Wie groß ist der Leidensfaktor, wenn du an einer neuen Platte schreibst?
Bosse: Es gibt das Arbeitszimmer und es gibt den Rest – das Leben, die Weltgeschehnisse, meine Familie, den Struggle und das Schöne. In meinem Arbeitszimmer steht ein Klavier und ein bisschen was zum Aufnehmen. Da kann ich mich in eine Welt begeben und drei Stunden heftig und tief an etwas arbeiten. Das ist manchmal einfach, ganz oft aber eine ziemlich knifflige Sache und sicher auch ein Leidensweg. Es geht darum, Sachen fertig zu machen und gleichzeitig mit Selbstkritik umzugehen. Bedenken, dass es nicht reicht, man das alles schon mal gesagt hat oder es auch schlauer geht. Das spielt alles mit rein. Wenn ich die Arbeitstür wieder aufmache und rausgehe, kann ich schnell abschalten, voll entspannt in den Ökoladen laufen, um für die ganze Familie Lauch zu kaufen. Danach komme ich wieder zurück und arbeite konzentriert weiter. Das habe ich mir so angeeignet, seitdem ich Vater bin.
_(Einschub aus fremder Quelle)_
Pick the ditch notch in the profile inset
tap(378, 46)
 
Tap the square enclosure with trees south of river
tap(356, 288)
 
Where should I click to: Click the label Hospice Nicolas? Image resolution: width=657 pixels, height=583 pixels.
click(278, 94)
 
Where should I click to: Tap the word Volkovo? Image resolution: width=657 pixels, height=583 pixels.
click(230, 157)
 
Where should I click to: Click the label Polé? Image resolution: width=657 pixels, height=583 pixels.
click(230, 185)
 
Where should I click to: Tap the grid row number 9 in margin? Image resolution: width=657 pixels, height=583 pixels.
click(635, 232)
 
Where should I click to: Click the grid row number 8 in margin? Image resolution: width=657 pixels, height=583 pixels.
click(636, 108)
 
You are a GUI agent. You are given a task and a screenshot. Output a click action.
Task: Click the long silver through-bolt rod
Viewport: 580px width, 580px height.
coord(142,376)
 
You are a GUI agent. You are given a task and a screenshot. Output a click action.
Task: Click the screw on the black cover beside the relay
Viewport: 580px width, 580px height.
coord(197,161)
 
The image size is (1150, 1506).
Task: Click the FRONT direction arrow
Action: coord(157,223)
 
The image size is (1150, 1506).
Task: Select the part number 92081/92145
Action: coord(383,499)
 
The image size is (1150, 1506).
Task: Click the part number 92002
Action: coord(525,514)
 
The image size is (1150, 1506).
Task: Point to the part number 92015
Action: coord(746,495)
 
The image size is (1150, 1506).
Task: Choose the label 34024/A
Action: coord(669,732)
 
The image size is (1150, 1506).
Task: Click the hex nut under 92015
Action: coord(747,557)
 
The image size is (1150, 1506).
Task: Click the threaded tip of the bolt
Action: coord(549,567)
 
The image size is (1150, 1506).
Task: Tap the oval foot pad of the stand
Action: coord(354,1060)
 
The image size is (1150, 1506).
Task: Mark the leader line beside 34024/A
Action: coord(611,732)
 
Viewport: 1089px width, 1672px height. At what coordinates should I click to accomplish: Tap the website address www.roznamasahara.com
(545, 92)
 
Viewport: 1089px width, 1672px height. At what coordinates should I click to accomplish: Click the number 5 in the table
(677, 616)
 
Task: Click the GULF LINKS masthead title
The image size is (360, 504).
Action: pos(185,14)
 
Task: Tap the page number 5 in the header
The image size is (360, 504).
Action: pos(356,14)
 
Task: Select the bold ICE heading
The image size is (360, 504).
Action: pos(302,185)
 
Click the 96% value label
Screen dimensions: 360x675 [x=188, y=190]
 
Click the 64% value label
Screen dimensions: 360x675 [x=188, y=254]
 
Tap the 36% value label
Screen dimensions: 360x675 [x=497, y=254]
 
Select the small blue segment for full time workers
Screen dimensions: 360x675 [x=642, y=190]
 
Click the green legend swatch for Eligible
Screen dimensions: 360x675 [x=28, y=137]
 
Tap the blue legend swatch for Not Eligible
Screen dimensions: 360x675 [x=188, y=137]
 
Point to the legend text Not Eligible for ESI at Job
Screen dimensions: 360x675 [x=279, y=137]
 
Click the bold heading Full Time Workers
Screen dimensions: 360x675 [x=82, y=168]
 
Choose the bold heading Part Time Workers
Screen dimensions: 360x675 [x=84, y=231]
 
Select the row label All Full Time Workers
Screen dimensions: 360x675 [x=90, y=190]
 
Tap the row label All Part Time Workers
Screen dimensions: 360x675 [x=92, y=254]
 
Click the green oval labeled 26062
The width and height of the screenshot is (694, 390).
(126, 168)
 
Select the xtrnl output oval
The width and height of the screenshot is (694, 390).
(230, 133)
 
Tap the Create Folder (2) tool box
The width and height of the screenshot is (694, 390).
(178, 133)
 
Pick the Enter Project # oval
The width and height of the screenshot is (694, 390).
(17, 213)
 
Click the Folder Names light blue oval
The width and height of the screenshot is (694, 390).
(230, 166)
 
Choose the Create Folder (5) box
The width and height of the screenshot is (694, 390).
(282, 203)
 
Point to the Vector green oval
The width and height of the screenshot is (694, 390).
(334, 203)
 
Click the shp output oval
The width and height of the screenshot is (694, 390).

Auf dem Album findet sich der Song »Das Paradies«, daneben gibt es das »Projekt Paradies«, mit dem du soziales Engagement unterstützt. Ist deine Reichweite hier Währung für die gute Sache?
Bosse: In dem Fall schon. Ich bin aber gar nicht der springende Punkt, sondern nur zu einem kleinen Teil der Spreader. Im Laufe der Jahre habe ich einfach viele Leute kennengelernt, mit denen ich hier und da mal eine Aktion angeschoben habe. Wenn es gute Ideen gibt, man Unterstützung, ein bisschen Kohle braucht oder Helferinnen und Helfer sucht, dann habe ich dafür das »Projekt Paradies«. Das hat sich einigermaßen schnell herumgesprochen. Ich komme dann gerne vorbei, stelle das Ganze vor und man schaut, was passiert. Ich habe ja keine monstergroße Reichweite, aber schon so, dass man Sachen erreichen kann. Meine Fanschar ist einfach super.
In einer Folge deines Podcasts »Lecker Mittach« erzählst du von der großen Spende eines holländischen Millionärs. Meinst du das damit?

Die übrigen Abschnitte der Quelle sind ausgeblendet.